Beyond Greece and Rome

Beyond Greece and Rome
Author :
Publisher : Oxford University Press
Total Pages : 400
Release :
ISBN-10 : 9780191079849
ISBN-13 : 0191079847
Rating : 4/5 (49 Downloads)

Book Synopsis Beyond Greece and Rome by : Jane Grogan

Download or read book Beyond Greece and Rome written by Jane Grogan and published by Oxford University Press. This book was released on 2020-04-23 with total page 400 pages. Available in PDF, EPUB and Kindle.
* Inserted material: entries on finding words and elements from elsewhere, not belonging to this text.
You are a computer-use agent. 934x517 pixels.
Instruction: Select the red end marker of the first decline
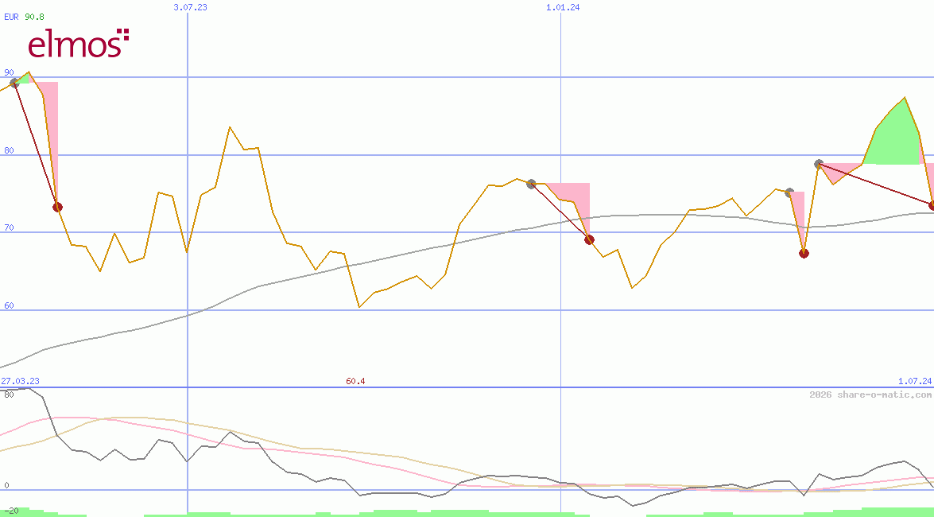click(57, 207)
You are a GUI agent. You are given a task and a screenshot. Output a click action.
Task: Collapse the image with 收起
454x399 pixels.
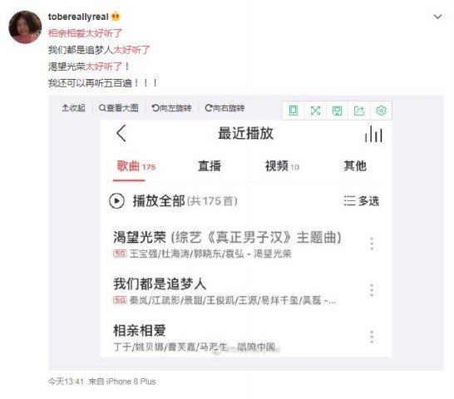click(73, 108)
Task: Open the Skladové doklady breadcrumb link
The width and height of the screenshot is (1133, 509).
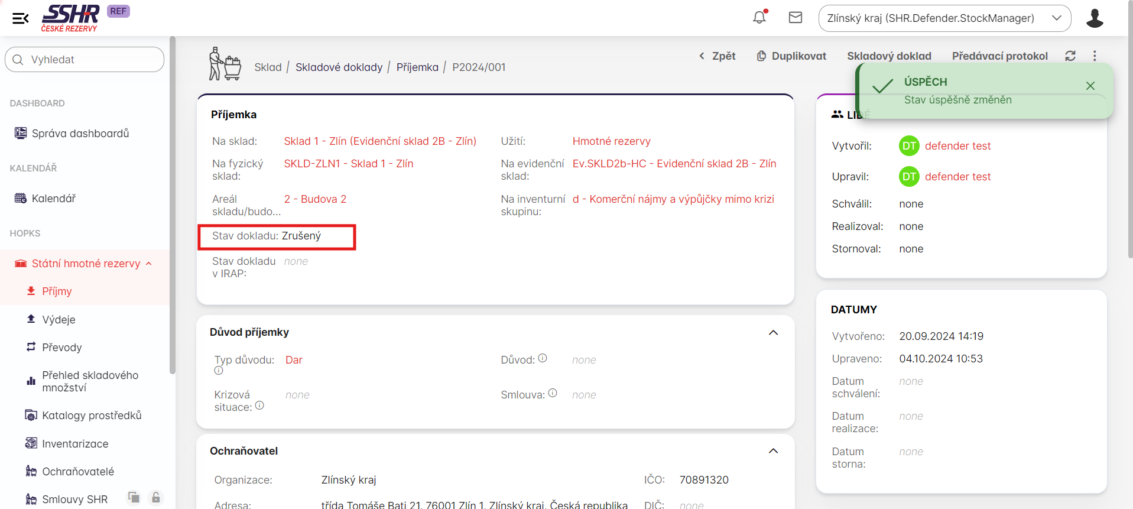Action: pyautogui.click(x=339, y=67)
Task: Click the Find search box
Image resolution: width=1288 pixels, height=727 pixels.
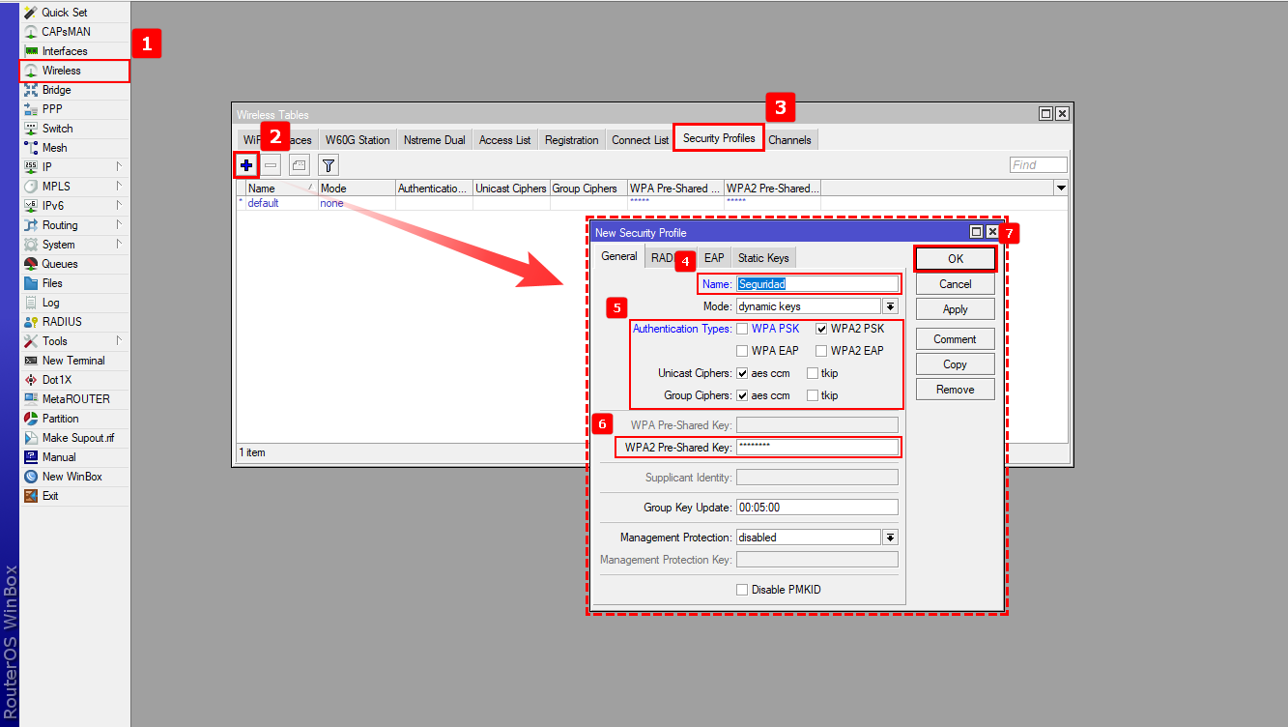Action: click(x=1038, y=165)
Book excerpt: Though the subject of classical reception in early modern Europe is a familiar one, modern scholarship has tended to assume the dominance of Greece and Rome in engagements with the classical world during that period. The essays in this volume aim to challenge this prevailing view by arguing for the significance and familiarity of the ancient near east to early modern Europe, establishing the diversity and expansiveness of the classical world known to authors like Shakespeare and Montaigne in what we now call the 'global Renaissance'. However, global Renaissance studies has tended to look away from classical reception, exacerbating the blind spot around the significance of the ancient near east for early modern Europe. Yet this wider classical world supported new modes of humanist thought and unprecedented cross-cultural encounters, as well as informing new forms of writing, such as travel writing and antiquarian treatises; in many cases, and befitting its Herodotean origins, the ancient near east raises questions of travel, empire, religious diversity, cultural relativism, and the history of European culture itself in ways that prompted detailed, engaging, and functional responses by early modern readers and writers. Bringing together a range of approaches from across the fields of classical studies, history, and comparative literature, this volume seeks both to emphasize the transnational, interdisciplinary, and interrogative nature of classical reception, and to make a compelling case for the continued relevance of the texts, concepts, and materials of the ancient near east, specifically, to early modern culture and scholarship.

Storied Places

Storied Places
Author :
Publisher : Cambridge University Press
Total Pages : 275
Release :
ISBN-10 : 9781108483117
ISBN-13 : 1108483119
Rating : 4/5 (17 Downloads)

Book Synopsis Storied Places by : Virginia Reinburg

Download or read book Storied Places written by Virginia Reinburg and published by Cambridge University Press. This book was released on 2019-04-18 with total page 275 pages. Available in PDF, EPUB and Kindle. Book excerpt: Pilgrim shrines were places of healing, holiness, and truth in early modern France. This book explains how this came about.